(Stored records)
----

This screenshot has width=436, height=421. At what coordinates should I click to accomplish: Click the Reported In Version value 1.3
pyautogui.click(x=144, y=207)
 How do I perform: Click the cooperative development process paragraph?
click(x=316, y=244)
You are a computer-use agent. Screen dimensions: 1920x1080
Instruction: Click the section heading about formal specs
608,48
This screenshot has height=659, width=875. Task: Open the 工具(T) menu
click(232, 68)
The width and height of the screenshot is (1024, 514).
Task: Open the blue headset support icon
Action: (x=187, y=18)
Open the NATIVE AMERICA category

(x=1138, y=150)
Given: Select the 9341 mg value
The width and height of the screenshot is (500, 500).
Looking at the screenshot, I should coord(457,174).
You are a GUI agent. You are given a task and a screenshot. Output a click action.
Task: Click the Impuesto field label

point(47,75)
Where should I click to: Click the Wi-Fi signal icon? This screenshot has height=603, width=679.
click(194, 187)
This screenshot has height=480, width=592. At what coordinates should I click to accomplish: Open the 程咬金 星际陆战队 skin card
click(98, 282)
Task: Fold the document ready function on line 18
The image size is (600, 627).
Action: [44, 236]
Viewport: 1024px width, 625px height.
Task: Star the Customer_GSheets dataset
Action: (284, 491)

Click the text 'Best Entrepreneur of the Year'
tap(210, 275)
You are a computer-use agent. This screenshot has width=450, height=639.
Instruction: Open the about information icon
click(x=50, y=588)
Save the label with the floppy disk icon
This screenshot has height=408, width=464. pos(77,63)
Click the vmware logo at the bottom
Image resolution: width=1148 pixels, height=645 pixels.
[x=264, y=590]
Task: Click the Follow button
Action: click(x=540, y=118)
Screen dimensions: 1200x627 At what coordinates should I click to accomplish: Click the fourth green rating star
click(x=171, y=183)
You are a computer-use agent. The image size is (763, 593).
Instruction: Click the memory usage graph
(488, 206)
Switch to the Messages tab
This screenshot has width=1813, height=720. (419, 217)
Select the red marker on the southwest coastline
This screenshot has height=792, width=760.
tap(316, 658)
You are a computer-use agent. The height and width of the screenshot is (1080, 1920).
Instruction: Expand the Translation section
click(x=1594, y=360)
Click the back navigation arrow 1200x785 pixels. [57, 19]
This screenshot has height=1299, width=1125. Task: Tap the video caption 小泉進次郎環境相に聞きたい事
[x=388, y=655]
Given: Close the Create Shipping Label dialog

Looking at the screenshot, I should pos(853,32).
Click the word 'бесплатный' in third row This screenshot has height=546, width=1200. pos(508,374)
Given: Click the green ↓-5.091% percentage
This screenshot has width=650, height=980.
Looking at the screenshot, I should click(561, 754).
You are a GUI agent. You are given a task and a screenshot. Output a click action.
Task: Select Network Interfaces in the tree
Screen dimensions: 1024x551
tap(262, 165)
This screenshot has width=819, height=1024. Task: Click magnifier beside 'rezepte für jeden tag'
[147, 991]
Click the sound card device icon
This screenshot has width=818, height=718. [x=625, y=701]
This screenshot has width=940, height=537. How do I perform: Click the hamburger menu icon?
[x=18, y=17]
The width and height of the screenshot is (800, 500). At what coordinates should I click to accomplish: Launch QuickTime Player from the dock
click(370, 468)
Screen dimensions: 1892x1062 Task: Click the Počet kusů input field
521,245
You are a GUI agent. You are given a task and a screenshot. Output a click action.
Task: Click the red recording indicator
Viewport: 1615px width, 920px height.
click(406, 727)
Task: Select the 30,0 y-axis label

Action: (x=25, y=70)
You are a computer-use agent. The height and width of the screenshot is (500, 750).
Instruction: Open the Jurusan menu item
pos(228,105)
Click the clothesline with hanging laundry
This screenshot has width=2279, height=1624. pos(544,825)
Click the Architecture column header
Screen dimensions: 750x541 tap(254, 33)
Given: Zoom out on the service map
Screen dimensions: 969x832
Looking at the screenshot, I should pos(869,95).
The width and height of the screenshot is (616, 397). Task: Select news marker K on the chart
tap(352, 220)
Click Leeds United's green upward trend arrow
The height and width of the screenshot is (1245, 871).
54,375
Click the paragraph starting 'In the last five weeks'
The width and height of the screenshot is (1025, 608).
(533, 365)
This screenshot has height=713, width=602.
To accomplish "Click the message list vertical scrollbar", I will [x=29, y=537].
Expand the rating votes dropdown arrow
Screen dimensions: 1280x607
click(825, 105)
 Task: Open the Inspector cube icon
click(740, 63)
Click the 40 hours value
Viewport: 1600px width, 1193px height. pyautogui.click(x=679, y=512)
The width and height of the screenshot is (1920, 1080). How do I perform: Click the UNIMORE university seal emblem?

----

| About this exercise |
Transcribe the records above in full, exactly as they stand.

| Task output |
This screenshot has width=436, height=421. At what coordinates should I click to accomplish: Click the Reported In Version value 1.3
pyautogui.click(x=144, y=207)
 How do I perform: Click the cooperative development process paragraph?
click(x=316, y=244)
You are a computer-use agent. Screen dimensions: 1920x1080
Instruction: Click the section heading about formal specs
608,48
This screenshot has height=659, width=875. Task: Open the 工具(T) menu
click(232, 68)
The width and height of the screenshot is (1024, 514).
Task: Open the blue headset support icon
Action: (x=187, y=18)
Open the NATIVE AMERICA category

(x=1138, y=150)
Given: Select the 9341 mg value
The width and height of the screenshot is (500, 500).
Looking at the screenshot, I should coord(457,174).
You are a GUI agent. You are given a task and a screenshot. Output a click action.
Task: Click the Impuesto field label

point(47,75)
Where should I click to: Click the Wi-Fi signal icon? This screenshot has height=603, width=679.
click(194, 187)
This screenshot has height=480, width=592. At what coordinates should I click to accomplish: Open the 程咬金 星际陆战队 skin card
click(98, 282)
Task: Fold the document ready function on line 18
The image size is (600, 627).
Action: [44, 236]
Viewport: 1024px width, 625px height.
Task: Star the Customer_GSheets dataset
Action: (284, 491)

Click the text 'Best Entrepreneur of the Year'
tap(210, 275)
You are a computer-use agent. This screenshot has width=450, height=639.
Instruction: Open the about information icon
click(x=50, y=588)
Save the label with the floppy disk icon
This screenshot has height=408, width=464. pos(77,63)
Click the vmware logo at the bottom
Image resolution: width=1148 pixels, height=645 pixels.
[x=264, y=590]
Task: Click the Follow button
Action: click(x=540, y=118)
Screen dimensions: 1200x627 At what coordinates should I click to accomplish: Click the fourth green rating star
click(x=171, y=183)
You are a computer-use agent. The image size is (763, 593).
Instruction: Click the memory usage graph
(488, 206)
Switch to the Messages tab
This screenshot has width=1813, height=720. (419, 217)
Select the red marker on the southwest coastline
This screenshot has height=792, width=760.
tap(316, 658)
You are a computer-use agent. The height and width of the screenshot is (1080, 1920).
Instruction: Expand the Translation section
click(x=1594, y=360)
Click the back navigation arrow 1200x785 pixels. [57, 19]
This screenshot has height=1299, width=1125. Task: Tap the video caption 小泉進次郎環境相に聞きたい事
[x=388, y=655]
Given: Close the Create Shipping Label dialog

Looking at the screenshot, I should pos(853,32).
Click the word 'бесплатный' in third row This screenshot has height=546, width=1200. pos(508,374)
Given: Click the green ↓-5.091% percentage
This screenshot has width=650, height=980.
Looking at the screenshot, I should click(561, 754).
You are a GUI agent. You are given a task and a screenshot. Output a click action.
Task: Select Network Interfaces in the tree
Screen dimensions: 1024x551
tap(262, 165)
This screenshot has width=819, height=1024. Task: Click magnifier beside 'rezepte für jeden tag'
[147, 991]
Click the sound card device icon
This screenshot has width=818, height=718. [x=625, y=701]
This screenshot has width=940, height=537. How do I perform: Click the hamburger menu icon?
[x=18, y=17]
The width and height of the screenshot is (800, 500). At what coordinates should I click to accomplish: Launch QuickTime Player from the dock
click(370, 468)
Screen dimensions: 1892x1062 Task: Click the Počet kusů input field
521,245
You are a GUI agent. You are given a task and a screenshot. Output a click action.
Task: Click the red recording indicator
Viewport: 1615px width, 920px height.
click(406, 727)
Task: Select the 30,0 y-axis label

Action: (x=25, y=70)
You are a computer-use agent. The height and width of the screenshot is (500, 750).
Instruction: Open the Jurusan menu item
pos(228,105)
Click the clothesline with hanging laundry
This screenshot has width=2279, height=1624. pos(544,825)
Click the Architecture column header
Screen dimensions: 750x541 tap(254, 33)
Given: Zoom out on the service map
Screen dimensions: 969x832
Looking at the screenshot, I should pos(869,95).
The width and height of the screenshot is (616, 397). Task: Select news marker K on the chart
tap(352, 220)
Click Leeds United's green upward trend arrow
The height and width of the screenshot is (1245, 871).
54,375
Click the paragraph starting 'In the last five weeks'
The width and height of the screenshot is (1025, 608).
(533, 365)
This screenshot has height=713, width=602.
To accomplish "Click the message list vertical scrollbar", I will [x=29, y=537].
Expand the rating votes dropdown arrow
Screen dimensions: 1280x607
click(825, 105)
 Task: Open the Inspector cube icon
click(740, 63)
Click the 40 hours value
Viewport: 1600px width, 1193px height. pyautogui.click(x=679, y=512)
The width and height of the screenshot is (1920, 1080). How do I perform: Click the UNIMORE university seal emblem?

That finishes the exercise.